(Entries for locating words and elements)
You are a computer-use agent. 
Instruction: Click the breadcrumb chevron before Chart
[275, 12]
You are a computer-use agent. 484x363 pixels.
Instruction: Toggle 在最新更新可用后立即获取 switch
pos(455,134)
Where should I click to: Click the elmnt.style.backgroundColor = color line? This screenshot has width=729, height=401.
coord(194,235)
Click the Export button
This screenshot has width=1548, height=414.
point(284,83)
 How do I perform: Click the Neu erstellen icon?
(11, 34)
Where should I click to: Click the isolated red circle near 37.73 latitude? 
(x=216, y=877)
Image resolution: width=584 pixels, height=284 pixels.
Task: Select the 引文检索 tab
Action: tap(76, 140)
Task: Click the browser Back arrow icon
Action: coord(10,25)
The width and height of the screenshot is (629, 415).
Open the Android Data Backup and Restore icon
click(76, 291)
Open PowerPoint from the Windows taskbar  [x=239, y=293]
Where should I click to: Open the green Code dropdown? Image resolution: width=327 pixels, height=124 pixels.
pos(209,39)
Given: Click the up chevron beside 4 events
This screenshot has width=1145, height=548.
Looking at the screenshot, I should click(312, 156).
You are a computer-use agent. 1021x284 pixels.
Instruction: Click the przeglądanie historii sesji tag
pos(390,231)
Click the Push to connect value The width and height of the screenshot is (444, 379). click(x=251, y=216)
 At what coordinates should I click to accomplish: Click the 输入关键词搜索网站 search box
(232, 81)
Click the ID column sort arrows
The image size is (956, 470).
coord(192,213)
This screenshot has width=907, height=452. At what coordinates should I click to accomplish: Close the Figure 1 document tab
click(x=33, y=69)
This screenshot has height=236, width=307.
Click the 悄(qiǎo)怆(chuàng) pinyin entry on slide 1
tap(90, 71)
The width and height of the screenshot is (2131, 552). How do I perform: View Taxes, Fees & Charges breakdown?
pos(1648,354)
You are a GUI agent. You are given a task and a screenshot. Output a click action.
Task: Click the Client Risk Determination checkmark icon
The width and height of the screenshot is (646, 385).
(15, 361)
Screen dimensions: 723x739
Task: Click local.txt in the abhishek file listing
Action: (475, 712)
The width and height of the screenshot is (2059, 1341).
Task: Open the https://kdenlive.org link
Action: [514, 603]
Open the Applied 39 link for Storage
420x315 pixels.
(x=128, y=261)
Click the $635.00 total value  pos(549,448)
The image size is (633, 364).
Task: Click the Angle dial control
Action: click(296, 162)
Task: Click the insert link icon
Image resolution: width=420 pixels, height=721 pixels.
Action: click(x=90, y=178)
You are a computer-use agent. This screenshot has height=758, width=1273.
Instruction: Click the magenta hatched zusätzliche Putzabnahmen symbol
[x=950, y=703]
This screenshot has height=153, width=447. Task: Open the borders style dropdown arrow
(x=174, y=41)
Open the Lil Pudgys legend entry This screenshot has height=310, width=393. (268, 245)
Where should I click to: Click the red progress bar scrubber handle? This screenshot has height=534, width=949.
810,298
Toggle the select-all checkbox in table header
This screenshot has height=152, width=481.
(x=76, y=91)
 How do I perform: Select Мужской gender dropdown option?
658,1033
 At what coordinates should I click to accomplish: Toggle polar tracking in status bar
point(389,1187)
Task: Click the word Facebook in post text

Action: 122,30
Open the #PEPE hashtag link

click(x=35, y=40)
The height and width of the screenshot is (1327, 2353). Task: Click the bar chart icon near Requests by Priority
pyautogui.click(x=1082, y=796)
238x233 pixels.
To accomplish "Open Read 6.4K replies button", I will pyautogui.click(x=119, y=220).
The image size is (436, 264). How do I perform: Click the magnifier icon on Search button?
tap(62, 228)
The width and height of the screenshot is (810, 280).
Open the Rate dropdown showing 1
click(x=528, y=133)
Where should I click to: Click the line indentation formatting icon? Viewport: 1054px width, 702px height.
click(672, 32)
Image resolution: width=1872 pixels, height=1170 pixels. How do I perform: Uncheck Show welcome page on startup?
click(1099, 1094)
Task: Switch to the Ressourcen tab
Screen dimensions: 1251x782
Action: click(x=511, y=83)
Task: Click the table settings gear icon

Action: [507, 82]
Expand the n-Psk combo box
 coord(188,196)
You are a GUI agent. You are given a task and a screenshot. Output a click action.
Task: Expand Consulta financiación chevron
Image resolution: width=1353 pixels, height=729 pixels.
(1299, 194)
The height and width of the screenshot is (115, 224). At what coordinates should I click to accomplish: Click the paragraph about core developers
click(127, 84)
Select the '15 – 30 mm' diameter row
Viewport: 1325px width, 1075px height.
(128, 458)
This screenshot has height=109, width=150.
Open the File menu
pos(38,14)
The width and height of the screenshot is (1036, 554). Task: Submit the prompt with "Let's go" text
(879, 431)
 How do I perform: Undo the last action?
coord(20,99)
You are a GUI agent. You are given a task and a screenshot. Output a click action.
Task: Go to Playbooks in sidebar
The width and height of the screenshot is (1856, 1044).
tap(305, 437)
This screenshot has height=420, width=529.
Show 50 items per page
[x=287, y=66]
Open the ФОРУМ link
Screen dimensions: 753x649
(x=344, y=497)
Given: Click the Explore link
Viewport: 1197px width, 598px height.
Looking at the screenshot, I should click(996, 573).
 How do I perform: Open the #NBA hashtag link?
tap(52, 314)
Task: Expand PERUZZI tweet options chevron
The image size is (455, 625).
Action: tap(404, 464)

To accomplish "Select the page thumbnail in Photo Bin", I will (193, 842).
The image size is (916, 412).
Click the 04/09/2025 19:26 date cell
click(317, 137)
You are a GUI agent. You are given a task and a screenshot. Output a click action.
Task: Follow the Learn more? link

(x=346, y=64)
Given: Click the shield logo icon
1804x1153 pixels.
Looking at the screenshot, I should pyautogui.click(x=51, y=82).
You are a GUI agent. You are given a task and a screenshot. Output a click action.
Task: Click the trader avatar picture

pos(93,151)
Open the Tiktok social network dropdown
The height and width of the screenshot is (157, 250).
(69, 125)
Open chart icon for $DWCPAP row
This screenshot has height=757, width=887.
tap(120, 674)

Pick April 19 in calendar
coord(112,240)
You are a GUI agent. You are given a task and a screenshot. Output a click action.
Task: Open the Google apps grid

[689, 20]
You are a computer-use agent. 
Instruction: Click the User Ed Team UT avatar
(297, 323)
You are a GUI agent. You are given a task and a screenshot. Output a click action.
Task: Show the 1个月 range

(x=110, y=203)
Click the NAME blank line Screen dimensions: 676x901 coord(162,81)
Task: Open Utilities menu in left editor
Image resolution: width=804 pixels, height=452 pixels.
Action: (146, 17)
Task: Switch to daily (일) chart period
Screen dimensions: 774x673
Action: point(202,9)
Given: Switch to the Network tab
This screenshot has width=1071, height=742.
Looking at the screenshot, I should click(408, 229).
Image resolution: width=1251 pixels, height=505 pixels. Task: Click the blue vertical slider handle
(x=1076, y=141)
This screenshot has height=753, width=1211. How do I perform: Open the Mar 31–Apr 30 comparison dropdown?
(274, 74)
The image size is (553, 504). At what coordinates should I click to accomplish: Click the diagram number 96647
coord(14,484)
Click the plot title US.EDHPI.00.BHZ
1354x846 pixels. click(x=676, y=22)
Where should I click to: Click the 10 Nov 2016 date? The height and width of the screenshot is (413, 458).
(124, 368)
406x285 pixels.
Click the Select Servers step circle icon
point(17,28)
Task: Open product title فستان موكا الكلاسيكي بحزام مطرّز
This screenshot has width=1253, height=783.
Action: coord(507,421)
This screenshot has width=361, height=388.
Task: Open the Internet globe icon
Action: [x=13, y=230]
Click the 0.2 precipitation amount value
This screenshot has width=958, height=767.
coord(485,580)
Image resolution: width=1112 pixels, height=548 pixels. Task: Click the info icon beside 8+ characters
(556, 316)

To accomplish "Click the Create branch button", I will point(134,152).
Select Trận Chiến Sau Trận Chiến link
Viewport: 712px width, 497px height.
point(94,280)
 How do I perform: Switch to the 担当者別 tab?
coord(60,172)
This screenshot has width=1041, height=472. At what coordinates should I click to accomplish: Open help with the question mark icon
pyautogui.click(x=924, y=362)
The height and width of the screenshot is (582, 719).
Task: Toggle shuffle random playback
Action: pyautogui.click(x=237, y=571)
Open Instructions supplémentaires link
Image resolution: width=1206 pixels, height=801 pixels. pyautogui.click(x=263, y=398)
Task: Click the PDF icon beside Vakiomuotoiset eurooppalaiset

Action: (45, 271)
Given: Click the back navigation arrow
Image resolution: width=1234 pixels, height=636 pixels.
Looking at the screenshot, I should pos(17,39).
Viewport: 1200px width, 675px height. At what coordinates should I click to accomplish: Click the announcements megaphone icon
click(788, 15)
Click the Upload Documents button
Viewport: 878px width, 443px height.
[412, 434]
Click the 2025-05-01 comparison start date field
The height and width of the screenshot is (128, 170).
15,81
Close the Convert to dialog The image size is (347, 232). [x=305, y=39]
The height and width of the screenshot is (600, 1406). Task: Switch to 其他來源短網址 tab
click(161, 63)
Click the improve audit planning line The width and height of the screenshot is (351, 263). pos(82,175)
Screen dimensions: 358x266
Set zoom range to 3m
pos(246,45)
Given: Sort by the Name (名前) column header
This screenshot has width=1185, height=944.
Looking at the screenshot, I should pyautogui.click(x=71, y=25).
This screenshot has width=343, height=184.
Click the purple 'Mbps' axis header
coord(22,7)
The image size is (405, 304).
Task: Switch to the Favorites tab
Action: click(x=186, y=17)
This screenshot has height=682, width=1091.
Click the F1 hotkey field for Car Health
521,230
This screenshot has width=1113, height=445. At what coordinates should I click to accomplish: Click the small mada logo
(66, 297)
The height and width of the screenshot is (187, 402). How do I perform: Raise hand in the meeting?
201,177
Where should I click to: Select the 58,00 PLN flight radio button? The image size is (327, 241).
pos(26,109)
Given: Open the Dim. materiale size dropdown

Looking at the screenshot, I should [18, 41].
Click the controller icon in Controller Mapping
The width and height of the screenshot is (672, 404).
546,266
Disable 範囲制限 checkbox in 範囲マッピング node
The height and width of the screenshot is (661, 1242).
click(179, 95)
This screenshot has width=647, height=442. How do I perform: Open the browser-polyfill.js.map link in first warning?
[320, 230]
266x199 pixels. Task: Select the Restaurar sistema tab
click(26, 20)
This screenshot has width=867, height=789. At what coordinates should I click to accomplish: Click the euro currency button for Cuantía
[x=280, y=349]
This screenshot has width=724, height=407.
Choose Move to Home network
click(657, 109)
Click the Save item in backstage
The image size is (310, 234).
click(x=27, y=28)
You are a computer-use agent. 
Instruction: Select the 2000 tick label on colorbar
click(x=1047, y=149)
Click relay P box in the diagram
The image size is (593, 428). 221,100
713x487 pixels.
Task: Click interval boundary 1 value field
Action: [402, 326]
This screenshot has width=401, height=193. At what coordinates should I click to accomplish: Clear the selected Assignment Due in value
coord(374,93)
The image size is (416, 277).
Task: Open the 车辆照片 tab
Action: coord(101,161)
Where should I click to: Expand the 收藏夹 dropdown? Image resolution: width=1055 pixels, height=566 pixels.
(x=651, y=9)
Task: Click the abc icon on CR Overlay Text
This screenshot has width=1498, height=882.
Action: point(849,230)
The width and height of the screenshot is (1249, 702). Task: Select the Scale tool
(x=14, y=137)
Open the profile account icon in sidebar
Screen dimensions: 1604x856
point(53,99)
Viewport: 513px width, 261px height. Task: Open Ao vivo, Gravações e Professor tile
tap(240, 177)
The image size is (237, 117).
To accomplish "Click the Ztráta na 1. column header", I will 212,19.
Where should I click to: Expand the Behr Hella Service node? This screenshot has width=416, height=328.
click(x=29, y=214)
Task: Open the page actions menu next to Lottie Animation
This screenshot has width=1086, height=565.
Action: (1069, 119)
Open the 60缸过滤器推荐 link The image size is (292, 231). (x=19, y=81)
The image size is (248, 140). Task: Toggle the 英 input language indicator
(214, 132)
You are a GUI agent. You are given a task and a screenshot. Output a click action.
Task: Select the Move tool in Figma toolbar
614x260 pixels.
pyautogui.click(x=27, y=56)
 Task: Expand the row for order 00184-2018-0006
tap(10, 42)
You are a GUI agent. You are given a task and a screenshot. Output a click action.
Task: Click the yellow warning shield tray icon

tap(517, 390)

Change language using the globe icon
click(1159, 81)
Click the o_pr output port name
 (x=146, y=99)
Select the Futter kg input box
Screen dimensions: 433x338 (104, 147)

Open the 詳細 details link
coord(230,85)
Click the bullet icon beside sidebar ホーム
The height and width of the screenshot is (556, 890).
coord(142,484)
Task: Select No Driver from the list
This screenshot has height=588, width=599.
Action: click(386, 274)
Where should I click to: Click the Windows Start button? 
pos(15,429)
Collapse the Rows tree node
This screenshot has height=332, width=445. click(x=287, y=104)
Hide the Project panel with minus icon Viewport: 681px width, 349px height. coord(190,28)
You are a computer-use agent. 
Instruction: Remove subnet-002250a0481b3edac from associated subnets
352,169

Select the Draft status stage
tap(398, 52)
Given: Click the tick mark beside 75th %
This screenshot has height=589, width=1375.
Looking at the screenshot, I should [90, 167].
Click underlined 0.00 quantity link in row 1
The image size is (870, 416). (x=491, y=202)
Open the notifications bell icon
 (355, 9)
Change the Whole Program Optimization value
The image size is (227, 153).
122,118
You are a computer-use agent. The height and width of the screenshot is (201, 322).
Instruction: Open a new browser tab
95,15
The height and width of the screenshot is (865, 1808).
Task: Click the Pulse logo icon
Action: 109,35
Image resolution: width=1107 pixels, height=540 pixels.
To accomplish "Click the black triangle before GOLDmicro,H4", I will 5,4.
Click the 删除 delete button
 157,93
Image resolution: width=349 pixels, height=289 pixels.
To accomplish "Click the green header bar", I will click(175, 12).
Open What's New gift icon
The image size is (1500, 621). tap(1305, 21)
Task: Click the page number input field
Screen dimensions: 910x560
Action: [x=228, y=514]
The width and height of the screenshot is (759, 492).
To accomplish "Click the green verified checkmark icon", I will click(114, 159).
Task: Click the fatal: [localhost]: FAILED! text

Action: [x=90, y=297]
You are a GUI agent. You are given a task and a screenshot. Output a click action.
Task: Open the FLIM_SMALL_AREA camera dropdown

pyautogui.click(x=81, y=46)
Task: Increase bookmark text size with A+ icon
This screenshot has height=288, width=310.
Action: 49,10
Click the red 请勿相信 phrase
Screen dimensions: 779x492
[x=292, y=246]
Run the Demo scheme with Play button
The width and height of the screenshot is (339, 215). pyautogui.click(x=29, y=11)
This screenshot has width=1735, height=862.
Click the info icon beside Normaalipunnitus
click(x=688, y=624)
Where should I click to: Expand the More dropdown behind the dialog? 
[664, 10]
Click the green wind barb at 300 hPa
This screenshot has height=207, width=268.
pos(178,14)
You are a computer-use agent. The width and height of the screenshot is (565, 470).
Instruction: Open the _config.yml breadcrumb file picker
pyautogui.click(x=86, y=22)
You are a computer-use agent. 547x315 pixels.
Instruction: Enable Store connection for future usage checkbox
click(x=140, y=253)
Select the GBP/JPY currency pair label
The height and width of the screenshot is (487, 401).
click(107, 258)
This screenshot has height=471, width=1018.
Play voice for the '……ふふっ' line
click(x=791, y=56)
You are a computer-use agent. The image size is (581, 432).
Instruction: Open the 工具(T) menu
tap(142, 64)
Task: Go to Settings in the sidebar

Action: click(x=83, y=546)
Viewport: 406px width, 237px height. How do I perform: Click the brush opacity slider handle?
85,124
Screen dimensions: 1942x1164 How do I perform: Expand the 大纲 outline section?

▸ **Task directions**:
Rewrite the entries from the line containing "Run the Demo scheme with Play button" down through the line containing "Action: click(x=83, y=546)", changing "Instruction" to "Command" and keeping everything else the same.

▸ **Task output**:
Run the Demo scheme with Play button
The width and height of the screenshot is (339, 215). pyautogui.click(x=29, y=11)
This screenshot has width=1735, height=862.
Click the info icon beside Normaalipunnitus
click(x=688, y=624)
Where should I click to: Expand the More dropdown behind the dialog? 
[664, 10]
Click the green wind barb at 300 hPa
This screenshot has height=207, width=268.
pos(178,14)
You are a computer-use agent. The width and height of the screenshot is (565, 470).
Command: Open the _config.yml breadcrumb file picker
pyautogui.click(x=86, y=22)
You are a computer-use agent. 547x315 pixels.
Command: Enable Store connection for future usage checkbox
click(x=140, y=253)
Select the GBP/JPY currency pair label
The height and width of the screenshot is (487, 401).
click(107, 258)
This screenshot has height=471, width=1018.
Play voice for the '……ふふっ' line
click(x=791, y=56)
You are a computer-use agent. The image size is (581, 432).
Command: Open the 工具(T) menu
tap(142, 64)
Task: Go to Settings in the sidebar

Action: click(x=83, y=546)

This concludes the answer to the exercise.